Mesajı Okuyun
Old 27-10-2006, 21:02   #3
Admin

 
Varsayılan

Alıntı:
Yazan volkanoztok
herkese hak ettiği değeri vermek gerek. ama maalesef ki, bazıları, kendilerini küçük dağları yarattım havasında... hani o kürsü yokmu; arkasına geçince....diğerleri kul! yapılan mesleği sindirebilmekle alakalı. demek ki bazılarının karakteri bu mesleği kaldıramyacak kadar hafif.. başka yoruma ne hacet.
Belki bu kadar da sert çıkıp hakim/savcı meslektaşların hepsine haksızlık yapmamak lazım. Mesajınızda "bazıları" demişsiniz ama yine de yanlış anlayıp kırılan arkadaşlar olabilir.

Bence buradaki tartışma daha ziyade haberin içindeki "yargıç ve savcıların yurttaşlarla önce de kendi meslektaşları olan avukatlarla kucaklaşmaları gerekmektedir" ifadesinde düğümleniyor. Tek başına bir slogan olarak çok güzel ama pratikte uygulanabilirliği kolay mı, bunu da kendimizi hakim ve savcı meslektaşların yerine koyarak yanıtlamamız gerek.
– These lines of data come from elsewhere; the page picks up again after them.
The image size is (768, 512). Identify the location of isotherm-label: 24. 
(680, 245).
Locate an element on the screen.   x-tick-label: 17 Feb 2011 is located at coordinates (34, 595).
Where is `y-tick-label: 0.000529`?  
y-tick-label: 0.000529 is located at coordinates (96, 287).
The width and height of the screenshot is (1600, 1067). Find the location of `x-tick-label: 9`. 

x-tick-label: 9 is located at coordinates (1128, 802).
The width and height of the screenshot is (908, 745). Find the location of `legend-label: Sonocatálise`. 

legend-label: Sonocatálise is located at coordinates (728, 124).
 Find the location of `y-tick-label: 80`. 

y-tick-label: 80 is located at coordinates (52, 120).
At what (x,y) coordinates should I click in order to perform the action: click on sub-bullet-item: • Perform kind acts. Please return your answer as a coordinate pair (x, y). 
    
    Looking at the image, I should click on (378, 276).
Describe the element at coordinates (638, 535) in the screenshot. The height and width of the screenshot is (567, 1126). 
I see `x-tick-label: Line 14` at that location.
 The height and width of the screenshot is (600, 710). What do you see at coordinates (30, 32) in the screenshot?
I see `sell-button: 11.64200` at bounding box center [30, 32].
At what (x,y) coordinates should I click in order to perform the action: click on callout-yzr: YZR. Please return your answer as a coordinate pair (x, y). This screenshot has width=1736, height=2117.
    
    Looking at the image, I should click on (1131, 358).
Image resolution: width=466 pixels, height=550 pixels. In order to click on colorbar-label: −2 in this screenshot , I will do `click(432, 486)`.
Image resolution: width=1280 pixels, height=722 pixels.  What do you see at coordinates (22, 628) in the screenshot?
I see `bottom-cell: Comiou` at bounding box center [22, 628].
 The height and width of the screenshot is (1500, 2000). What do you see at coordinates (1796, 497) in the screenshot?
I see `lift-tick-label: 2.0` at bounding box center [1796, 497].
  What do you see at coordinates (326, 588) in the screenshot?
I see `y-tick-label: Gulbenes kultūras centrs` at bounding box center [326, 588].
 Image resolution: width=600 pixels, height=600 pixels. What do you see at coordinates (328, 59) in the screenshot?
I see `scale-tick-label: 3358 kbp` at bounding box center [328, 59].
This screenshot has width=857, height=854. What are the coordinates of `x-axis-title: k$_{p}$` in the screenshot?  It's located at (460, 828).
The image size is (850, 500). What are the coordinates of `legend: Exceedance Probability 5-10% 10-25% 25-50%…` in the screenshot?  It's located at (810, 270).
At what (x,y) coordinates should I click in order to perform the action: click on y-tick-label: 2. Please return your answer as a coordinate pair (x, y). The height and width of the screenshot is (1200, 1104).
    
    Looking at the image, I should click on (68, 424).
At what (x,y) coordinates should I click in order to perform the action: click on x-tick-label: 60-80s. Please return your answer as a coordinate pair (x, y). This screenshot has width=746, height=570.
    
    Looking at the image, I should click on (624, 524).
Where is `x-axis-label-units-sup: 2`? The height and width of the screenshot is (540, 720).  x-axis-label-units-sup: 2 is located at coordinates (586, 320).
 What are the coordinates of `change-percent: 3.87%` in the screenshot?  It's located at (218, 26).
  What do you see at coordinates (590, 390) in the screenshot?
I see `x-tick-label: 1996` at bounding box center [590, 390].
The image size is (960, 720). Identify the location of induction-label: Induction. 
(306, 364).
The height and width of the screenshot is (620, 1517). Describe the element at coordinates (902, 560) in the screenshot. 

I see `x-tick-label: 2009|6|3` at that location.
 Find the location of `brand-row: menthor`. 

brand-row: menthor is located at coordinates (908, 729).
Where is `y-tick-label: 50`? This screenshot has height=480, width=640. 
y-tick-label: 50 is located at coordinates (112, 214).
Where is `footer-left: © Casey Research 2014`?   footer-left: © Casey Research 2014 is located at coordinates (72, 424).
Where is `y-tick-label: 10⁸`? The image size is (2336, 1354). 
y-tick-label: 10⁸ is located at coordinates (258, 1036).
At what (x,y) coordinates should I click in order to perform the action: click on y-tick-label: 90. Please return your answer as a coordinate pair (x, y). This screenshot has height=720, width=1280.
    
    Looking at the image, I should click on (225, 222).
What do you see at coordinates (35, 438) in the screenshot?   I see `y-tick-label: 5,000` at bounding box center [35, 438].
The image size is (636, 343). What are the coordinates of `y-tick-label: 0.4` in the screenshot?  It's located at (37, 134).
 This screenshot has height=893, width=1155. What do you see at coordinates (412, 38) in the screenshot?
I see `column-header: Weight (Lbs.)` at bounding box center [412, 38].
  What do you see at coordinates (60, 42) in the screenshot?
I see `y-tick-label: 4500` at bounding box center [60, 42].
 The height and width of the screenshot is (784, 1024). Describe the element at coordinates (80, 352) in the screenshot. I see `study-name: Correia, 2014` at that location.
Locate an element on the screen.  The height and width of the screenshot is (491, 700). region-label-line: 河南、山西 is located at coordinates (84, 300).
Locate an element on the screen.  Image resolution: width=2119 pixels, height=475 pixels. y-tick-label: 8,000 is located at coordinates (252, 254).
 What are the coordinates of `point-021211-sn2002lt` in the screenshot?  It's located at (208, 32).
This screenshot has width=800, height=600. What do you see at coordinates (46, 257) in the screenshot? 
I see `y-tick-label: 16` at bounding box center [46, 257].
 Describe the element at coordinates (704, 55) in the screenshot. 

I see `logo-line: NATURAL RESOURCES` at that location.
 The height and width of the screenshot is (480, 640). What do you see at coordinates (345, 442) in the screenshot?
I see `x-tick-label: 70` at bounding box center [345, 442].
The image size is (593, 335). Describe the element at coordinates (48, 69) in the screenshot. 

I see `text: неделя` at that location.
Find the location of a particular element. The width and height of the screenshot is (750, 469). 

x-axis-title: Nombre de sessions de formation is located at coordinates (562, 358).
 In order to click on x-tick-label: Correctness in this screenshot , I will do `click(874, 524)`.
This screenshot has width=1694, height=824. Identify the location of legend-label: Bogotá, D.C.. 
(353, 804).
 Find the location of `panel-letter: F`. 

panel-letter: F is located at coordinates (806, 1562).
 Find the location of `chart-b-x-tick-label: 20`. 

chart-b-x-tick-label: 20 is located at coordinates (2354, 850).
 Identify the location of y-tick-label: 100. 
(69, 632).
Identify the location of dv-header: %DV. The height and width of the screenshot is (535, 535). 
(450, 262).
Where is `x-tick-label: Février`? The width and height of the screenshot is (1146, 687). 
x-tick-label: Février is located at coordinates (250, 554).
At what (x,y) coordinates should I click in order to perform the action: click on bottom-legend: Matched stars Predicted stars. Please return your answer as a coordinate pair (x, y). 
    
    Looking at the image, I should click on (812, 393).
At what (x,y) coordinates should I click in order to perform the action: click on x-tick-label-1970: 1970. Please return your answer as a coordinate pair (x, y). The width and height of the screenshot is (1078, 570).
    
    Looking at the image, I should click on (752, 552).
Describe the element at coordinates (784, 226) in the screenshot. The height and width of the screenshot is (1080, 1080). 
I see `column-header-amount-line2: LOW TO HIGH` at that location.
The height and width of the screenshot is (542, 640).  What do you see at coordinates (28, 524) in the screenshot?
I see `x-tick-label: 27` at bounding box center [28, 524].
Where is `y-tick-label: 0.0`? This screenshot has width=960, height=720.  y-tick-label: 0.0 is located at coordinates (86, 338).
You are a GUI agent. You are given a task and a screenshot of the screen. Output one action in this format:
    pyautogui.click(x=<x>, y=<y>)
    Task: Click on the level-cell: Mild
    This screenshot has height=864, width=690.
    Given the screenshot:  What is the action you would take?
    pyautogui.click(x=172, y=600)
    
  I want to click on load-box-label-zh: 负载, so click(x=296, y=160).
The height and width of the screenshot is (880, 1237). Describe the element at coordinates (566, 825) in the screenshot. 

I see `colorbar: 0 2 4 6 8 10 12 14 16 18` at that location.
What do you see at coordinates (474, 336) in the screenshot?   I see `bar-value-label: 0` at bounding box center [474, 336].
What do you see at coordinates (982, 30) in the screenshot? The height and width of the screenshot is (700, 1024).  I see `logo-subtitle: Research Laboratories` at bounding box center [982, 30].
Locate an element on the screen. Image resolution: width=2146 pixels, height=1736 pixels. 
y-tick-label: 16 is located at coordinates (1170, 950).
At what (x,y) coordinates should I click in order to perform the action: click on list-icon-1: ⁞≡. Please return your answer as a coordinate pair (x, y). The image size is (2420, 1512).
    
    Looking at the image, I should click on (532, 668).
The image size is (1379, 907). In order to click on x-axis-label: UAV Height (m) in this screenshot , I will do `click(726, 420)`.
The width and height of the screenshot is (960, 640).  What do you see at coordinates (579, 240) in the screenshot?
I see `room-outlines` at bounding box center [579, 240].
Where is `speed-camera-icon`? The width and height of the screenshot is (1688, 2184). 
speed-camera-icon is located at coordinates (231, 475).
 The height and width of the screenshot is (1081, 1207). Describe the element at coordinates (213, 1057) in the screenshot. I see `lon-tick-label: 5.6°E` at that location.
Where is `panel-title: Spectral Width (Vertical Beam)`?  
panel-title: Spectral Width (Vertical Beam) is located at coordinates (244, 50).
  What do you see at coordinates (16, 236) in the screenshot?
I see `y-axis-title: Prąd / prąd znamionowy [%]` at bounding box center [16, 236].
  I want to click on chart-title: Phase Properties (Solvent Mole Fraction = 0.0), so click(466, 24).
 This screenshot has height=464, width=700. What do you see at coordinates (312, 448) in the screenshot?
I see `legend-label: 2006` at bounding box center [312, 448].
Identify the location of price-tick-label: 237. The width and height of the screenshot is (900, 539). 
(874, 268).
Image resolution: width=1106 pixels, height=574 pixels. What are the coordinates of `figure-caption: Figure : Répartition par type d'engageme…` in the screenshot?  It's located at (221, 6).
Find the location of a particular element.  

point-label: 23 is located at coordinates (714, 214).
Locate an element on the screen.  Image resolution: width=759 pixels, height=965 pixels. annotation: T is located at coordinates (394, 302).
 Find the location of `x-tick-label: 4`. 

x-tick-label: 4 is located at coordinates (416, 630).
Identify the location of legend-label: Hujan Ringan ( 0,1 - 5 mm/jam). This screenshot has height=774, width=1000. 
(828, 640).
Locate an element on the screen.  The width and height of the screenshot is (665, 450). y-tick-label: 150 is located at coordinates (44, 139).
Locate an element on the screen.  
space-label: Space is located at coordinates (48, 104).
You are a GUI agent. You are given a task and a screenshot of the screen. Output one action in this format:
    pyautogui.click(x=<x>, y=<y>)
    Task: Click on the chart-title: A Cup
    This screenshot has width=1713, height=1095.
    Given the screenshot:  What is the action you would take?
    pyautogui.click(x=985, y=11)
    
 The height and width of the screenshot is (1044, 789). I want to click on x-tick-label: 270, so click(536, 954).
Kendi kendimizi yargılayabileceğimiz küçük bir örnek: Haberdeki duvarı kaldırdınız, restoranları birleştirdiniz. Davacı vekili olarak duruşmadan çıkıp, o restorana yemek yemeğe gittiniz ve hakimi, davalı vekili ile aynı masada sohbet edip yemek yerken gördünüz. Aklınıza hiçbir soru işareti gelmeyecek mi? Hayır gelmez diyorsanız, sizi tebrik ediyorum ama herkesin sizin gibi düşünmeyeceğini de sanırım kabul edersiniz.

Dolayısıyla bu "kucaklaşma" ve bundan kaynaklanan önyargıları yıkmak hiç kolay değil. Haberi (ve duvarı) bir de bu açıdan değerlendirmek gerek bence.